(Items from a dataset)
>>>

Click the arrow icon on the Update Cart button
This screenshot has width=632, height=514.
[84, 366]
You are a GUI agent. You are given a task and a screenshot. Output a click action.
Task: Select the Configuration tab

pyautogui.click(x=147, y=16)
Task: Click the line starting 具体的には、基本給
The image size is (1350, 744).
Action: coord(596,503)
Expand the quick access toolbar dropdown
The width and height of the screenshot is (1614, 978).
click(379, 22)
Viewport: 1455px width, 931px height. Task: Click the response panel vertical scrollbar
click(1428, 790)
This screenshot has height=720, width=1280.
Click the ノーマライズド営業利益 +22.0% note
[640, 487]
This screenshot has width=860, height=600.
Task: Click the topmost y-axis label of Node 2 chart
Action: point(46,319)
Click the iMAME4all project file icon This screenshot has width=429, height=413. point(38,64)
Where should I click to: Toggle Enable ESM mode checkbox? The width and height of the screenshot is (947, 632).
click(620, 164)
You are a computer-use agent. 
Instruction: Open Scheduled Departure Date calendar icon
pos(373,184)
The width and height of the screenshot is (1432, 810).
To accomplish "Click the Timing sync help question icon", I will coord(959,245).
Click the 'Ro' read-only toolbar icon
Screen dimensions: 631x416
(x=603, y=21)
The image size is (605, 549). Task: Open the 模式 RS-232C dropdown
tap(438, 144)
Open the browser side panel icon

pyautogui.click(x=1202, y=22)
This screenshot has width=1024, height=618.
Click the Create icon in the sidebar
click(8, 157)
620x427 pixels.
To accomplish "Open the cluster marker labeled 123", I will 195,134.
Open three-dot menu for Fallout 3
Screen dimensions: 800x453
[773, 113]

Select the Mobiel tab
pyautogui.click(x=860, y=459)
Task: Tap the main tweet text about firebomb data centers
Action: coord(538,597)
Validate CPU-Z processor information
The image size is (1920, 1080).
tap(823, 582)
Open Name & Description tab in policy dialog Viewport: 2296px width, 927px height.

<<<

(PROBLEM TO WORK ON) Working from the entries above, find every line in which the word "agent" occurs and copy it.

(TASK RESULT)
You are a GUI agent. You are given a task and a screenshot. Output a click action.
You are a computer-use agent. 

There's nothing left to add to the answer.